Opini: Gibran Sudah Jadi Bubur

Oleh: Mixil Mina Munir
Humas Gerakan Aktivis 98 (GERAK 98)

Seperti dikhawatirkan banyak kalangan, orang yang tidak cukup pengalaman tidak layak memimpin kapal besar bernama Indonesia. Sesungguhnya Republik Indonesia telah di ujung pencapaian yang gilang-gemilang setelah melewati 25 tahun reformasi.

Ekonomi bergerak maju, demokrasi telah menemukan bentuknya, pranata sosial juga telah stabil, kini porak-poranda demi ambisi sebuah dinasti.

Karena Gibran, republik ini yang sejatinya sedang bergerak cepat maju menuju Indonesia emas 2045 berbelok 180 derajat, balik lagi ke masa lalu, masa yang suram.

Bagi bangsa Indonesia pemilihan presiden 2024 menjadi hantu saat Gibran dan keluarganya memaksa dirinya maju.

Nafsu melanjutkan kepemimpinan bapaknya telah jadi tekad, namun pada saat yang sama ia tidak cukup syarat, tidak punya kemampuan, kapabilitas dan nyali untuk menjadi wakil presiden.

Entah kenapa musti dia? Toh masih sangat banyak politisi yang mempunyai kemampuan jauh di atas dia yang juga punya keinginan yang sama. Tanpa menabrak konstitusi, rambu-rambu dan etika yang ada.

Untuk memenuhi syahwat berkuasanya maka Gibran dan keluarganya merekayasa hukum, merubah tampilan, memoles gaya bicara serta menjauhkan akal sehat politik.

Saat Gibran tidak cukup umur, hukum  direkayasa dengan merubah syarat-syaratnya.

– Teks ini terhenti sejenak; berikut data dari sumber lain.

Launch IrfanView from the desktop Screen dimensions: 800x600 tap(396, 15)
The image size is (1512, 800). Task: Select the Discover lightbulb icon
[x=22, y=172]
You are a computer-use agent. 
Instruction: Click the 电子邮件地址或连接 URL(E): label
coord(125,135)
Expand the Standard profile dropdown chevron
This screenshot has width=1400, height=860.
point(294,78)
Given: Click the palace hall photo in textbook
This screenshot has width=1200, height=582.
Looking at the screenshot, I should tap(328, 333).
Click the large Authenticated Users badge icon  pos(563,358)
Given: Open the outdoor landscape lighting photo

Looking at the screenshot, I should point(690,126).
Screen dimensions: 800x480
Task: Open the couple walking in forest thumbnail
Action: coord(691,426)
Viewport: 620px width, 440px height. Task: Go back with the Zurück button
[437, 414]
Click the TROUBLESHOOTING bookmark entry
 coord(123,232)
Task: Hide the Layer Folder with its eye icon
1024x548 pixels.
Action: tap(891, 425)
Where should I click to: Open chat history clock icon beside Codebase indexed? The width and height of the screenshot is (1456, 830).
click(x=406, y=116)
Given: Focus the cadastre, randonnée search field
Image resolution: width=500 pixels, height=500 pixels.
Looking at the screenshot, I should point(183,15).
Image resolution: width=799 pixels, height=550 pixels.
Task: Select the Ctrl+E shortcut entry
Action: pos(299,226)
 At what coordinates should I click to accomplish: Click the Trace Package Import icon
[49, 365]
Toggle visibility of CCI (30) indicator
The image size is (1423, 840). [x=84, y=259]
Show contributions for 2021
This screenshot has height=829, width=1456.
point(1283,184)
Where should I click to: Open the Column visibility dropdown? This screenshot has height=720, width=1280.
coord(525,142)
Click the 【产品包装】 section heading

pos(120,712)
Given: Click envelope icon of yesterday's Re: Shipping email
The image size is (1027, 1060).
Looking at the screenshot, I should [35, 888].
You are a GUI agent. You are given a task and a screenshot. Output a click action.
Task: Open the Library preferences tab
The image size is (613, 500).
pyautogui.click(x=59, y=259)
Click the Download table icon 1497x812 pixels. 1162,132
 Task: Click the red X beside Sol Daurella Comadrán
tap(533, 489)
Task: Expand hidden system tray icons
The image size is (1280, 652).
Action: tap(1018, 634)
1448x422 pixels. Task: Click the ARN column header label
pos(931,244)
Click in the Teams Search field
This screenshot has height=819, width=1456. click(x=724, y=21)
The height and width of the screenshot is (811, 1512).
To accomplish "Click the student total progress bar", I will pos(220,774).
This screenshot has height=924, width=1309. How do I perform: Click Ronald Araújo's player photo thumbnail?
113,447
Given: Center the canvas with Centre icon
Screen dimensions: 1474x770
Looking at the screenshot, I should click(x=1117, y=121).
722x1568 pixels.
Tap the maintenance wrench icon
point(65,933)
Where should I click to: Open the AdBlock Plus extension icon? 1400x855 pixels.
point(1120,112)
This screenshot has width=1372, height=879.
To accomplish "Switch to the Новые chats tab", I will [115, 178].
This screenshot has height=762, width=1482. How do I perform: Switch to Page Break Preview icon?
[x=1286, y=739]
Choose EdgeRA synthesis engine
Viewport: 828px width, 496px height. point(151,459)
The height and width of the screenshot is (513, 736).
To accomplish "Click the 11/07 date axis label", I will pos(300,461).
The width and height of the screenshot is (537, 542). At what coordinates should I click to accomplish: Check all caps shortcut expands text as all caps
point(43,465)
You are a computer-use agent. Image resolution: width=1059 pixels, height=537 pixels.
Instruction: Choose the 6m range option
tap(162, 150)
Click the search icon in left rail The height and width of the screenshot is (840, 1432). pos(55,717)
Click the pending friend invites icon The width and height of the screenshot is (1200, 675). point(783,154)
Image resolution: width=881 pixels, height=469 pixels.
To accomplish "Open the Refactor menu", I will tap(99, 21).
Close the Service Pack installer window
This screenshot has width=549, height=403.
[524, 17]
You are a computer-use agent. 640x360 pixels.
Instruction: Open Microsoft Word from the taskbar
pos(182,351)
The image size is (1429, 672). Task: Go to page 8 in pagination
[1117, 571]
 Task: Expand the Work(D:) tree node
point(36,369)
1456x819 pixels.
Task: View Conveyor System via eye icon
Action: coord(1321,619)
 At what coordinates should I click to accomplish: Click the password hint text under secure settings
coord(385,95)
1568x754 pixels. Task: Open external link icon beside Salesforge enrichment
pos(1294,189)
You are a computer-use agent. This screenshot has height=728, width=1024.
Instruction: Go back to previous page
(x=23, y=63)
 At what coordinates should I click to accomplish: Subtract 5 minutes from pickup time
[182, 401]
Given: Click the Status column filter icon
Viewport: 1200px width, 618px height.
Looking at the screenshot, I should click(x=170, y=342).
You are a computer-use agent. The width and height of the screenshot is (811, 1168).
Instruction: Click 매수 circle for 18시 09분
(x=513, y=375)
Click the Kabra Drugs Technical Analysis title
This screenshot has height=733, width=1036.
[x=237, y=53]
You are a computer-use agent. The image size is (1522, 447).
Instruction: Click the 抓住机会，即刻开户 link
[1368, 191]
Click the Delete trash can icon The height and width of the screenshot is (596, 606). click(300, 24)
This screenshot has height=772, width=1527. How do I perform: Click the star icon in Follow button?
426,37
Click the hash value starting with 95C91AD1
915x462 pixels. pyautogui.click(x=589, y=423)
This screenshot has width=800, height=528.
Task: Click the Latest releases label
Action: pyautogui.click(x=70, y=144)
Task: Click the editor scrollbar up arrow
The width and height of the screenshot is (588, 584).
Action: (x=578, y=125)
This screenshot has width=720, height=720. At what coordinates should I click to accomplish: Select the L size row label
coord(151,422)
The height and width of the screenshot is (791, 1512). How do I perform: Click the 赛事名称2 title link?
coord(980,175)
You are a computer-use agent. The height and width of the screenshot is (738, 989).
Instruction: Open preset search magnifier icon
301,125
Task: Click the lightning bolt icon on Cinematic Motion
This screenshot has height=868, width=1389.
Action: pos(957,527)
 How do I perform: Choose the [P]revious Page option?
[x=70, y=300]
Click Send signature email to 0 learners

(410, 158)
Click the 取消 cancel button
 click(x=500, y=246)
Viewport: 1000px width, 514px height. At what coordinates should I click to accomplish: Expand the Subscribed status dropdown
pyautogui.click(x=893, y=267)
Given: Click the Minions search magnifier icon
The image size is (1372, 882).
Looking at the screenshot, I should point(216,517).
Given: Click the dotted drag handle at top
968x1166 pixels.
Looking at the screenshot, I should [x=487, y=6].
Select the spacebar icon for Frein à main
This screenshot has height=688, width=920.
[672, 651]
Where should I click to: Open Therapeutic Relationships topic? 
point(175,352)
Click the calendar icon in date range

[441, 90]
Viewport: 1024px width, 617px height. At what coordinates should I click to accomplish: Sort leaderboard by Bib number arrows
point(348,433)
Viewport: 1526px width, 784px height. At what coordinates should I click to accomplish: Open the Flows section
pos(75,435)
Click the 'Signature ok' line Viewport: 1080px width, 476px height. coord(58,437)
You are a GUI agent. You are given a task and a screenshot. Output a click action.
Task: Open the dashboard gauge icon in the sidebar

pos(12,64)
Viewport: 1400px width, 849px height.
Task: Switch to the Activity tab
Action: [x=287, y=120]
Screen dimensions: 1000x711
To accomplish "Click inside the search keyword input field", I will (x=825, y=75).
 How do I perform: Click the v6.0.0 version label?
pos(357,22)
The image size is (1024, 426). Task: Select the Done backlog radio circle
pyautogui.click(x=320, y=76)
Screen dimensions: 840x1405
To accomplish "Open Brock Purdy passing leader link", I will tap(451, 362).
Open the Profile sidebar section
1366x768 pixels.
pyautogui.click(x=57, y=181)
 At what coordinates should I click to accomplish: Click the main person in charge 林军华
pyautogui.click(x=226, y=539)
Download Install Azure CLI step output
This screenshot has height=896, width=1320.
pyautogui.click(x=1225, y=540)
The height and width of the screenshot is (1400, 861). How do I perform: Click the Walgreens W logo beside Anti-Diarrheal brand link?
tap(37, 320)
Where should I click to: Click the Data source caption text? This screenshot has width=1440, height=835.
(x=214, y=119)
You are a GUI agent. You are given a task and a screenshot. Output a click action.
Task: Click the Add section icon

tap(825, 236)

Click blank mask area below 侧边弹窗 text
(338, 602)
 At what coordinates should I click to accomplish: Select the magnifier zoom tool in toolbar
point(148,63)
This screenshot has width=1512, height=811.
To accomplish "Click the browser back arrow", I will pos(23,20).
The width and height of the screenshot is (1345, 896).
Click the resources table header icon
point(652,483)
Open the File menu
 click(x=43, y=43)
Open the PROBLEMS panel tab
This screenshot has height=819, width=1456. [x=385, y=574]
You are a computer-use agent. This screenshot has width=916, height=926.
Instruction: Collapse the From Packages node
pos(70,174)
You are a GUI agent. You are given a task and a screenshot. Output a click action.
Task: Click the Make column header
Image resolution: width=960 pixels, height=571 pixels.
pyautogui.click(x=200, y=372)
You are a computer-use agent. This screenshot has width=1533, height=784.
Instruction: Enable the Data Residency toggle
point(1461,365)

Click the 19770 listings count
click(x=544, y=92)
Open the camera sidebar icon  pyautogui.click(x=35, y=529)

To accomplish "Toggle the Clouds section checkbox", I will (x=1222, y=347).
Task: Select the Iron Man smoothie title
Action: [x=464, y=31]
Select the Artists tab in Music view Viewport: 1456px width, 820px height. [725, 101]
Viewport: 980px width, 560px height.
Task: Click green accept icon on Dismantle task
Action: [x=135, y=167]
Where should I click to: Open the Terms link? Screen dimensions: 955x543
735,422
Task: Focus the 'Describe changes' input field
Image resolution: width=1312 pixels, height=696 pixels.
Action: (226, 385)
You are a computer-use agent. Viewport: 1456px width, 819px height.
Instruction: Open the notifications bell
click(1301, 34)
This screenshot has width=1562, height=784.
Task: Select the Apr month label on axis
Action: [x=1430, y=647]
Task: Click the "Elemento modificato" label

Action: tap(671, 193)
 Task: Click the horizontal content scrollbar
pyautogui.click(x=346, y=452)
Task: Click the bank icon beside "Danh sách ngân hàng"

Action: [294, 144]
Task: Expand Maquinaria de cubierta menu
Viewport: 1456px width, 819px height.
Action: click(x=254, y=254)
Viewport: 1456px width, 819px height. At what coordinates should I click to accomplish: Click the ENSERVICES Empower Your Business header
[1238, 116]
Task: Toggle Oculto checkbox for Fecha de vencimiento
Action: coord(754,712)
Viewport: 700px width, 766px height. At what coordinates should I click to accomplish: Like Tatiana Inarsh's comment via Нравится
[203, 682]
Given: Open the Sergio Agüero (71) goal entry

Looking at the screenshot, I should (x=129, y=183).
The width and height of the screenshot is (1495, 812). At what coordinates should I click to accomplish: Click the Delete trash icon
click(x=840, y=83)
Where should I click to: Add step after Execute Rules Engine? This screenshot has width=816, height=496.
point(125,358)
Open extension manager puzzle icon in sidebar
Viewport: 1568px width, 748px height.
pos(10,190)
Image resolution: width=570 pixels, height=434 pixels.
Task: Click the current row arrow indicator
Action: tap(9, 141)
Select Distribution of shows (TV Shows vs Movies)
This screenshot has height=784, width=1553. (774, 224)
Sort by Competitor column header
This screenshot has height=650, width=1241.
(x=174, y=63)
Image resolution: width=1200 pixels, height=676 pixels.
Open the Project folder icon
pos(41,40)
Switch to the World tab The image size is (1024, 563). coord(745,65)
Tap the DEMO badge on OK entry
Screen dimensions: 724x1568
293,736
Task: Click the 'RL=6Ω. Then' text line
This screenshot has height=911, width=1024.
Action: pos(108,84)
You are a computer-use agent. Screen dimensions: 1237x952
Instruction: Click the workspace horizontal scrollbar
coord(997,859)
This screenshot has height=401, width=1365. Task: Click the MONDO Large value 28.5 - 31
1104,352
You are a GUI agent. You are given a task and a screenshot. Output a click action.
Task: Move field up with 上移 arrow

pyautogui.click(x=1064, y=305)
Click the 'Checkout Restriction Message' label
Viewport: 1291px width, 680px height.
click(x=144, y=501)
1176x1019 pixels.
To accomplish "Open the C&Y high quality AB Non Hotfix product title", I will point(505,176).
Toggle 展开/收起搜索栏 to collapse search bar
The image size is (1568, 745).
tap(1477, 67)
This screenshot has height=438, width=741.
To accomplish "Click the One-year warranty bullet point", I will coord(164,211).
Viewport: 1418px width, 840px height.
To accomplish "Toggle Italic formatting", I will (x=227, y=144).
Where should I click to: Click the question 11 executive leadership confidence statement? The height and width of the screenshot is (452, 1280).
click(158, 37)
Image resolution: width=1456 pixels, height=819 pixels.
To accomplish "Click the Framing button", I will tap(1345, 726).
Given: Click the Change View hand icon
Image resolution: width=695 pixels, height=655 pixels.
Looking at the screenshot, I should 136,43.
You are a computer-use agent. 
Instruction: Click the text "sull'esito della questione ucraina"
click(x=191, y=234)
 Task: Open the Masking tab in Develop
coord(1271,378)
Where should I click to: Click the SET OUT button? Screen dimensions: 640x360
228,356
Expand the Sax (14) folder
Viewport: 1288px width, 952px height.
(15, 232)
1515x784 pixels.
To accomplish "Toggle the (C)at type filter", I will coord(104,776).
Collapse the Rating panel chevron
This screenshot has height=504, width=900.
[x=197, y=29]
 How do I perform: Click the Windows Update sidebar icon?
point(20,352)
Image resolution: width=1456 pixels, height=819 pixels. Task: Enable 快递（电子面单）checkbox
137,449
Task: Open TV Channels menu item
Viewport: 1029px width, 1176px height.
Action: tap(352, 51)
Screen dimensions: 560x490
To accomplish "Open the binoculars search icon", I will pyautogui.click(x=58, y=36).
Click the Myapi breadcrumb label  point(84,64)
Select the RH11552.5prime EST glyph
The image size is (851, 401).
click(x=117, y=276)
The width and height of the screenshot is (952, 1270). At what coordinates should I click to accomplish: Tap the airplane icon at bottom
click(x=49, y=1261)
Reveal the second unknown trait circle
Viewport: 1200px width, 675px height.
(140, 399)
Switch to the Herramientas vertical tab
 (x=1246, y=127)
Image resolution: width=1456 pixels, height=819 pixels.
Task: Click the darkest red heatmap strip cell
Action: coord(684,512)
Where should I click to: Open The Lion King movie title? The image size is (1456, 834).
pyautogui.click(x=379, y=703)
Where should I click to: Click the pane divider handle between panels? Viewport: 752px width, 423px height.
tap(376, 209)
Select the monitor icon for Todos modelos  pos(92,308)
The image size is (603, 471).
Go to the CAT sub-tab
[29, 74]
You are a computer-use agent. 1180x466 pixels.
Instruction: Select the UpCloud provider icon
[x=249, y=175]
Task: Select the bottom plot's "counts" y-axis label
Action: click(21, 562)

Tentu dengan bantuan pamannya Anwar Usman yang menjadi ketua Mahkamah Konstitusi.

Hasilnya, Gibran bisa menjadi calon wakil presiden tapi dengan mengorbankan pamannya. Seminggu kemudian pamannya terbukti melanggar kode etik dan putusannya juga telah diintervensi oleh eksekutif.

Gibran juga 10 kali tidak hadir saat debat terbuka yang diselenggarakan oleh perguruan tinggi, ormas dan lembaga kajian.

Ketidakberanian Gibran hadir semakin menunjukkan bahwa Gibran tidak punya kemampuan, kapasitas dan kapabilitas secara teori dan akademik.

Bagi seorang pemimpin, kata-kata adalah janji, maka ketidakmauan Gibran tampil sejatinya adalah Gibran tidak mau janji pada publik, bangsa dan negara. Akhirnya muncul tagar #GIBRANtakutdebat.

Ketidakmampuan Gibran akhirnya dikonfirmasi saat beberapa kali wawancara doorstop dari para wartawan.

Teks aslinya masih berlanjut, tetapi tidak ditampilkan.